PROBLEM =
Please say how many lines below include the word "agent", with nothing beyond the number.

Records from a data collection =
----------
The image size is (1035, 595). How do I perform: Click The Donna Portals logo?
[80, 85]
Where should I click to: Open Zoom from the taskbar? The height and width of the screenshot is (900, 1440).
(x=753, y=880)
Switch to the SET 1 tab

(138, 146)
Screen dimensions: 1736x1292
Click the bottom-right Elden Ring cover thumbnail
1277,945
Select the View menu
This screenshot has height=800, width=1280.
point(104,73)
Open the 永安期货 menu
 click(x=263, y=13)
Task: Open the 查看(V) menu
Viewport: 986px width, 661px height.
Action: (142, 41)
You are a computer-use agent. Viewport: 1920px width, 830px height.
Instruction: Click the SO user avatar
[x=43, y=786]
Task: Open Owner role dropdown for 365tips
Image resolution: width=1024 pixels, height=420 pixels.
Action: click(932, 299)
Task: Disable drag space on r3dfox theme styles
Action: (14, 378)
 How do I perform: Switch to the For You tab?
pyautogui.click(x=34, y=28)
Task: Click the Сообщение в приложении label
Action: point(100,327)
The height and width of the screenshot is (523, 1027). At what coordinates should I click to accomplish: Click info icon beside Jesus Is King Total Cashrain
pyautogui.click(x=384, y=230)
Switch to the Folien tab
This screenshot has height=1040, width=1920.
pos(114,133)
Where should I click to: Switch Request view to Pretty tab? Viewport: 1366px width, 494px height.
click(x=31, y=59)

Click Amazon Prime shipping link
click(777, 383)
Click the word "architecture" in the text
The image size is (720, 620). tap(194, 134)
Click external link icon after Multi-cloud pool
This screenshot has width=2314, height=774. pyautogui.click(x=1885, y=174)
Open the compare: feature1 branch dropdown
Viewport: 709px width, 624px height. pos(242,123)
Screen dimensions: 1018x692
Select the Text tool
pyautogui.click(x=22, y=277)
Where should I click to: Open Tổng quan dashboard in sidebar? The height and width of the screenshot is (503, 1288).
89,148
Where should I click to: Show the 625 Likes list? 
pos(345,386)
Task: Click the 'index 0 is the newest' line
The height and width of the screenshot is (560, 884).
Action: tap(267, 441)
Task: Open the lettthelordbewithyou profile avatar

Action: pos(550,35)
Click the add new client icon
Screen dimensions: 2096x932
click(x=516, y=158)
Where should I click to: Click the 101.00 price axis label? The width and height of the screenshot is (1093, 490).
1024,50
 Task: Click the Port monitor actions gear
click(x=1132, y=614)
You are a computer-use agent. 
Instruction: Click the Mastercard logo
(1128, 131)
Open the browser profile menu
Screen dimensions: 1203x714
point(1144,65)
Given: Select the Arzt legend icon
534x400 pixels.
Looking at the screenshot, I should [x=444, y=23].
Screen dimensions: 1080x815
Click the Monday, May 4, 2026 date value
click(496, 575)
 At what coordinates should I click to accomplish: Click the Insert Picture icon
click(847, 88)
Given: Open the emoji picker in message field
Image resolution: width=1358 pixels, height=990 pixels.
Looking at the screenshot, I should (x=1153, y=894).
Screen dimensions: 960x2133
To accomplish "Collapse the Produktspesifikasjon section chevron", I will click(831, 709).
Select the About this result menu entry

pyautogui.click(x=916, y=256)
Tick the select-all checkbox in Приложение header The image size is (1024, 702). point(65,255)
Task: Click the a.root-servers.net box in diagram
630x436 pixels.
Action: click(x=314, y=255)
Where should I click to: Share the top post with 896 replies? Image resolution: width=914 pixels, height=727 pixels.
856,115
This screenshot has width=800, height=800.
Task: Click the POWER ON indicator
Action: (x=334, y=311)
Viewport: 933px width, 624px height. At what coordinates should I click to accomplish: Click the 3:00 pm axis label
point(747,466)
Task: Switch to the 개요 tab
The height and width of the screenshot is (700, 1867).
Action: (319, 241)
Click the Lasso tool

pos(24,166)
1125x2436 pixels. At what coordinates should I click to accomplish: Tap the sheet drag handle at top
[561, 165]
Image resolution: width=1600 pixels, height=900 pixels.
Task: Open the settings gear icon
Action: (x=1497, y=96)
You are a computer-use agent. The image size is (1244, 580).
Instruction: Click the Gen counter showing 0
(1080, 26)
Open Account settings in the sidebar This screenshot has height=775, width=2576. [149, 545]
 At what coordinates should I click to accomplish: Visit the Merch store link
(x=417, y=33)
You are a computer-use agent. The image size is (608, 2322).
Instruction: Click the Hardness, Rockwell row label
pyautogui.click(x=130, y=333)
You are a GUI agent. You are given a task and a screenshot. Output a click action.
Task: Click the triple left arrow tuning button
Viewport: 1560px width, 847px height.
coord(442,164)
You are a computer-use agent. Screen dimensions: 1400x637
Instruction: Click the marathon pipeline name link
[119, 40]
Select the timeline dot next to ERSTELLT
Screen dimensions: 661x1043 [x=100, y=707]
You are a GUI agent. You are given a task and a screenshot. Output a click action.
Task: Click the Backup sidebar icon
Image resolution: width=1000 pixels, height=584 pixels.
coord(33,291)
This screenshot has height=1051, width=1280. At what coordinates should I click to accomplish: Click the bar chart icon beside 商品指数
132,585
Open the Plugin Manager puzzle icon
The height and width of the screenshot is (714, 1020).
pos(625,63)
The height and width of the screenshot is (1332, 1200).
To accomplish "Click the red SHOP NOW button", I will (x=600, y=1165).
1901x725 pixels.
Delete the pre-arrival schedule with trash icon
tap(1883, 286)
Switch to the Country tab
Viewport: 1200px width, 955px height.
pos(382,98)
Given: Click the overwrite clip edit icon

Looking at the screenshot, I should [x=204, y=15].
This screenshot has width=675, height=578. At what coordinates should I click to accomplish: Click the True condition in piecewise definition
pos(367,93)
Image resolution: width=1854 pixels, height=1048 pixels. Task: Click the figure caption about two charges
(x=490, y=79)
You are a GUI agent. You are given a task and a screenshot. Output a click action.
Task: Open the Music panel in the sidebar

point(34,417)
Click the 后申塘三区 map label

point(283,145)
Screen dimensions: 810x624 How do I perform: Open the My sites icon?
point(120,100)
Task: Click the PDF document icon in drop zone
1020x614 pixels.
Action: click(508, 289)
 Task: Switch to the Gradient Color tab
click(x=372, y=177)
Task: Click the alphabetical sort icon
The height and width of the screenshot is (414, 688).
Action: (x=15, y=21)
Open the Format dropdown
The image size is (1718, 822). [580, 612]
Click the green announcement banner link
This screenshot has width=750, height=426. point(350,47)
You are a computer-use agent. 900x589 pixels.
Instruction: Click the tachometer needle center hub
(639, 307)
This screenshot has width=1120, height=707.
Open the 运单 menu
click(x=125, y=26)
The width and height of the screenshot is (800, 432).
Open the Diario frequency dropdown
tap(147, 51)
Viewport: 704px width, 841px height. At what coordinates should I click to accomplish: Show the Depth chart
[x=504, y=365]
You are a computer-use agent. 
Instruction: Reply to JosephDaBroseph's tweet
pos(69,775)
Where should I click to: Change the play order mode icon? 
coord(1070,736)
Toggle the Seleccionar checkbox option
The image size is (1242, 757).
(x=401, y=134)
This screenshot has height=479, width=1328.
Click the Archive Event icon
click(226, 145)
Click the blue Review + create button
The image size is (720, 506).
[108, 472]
----------
RESPONSE TO THE TASK =
10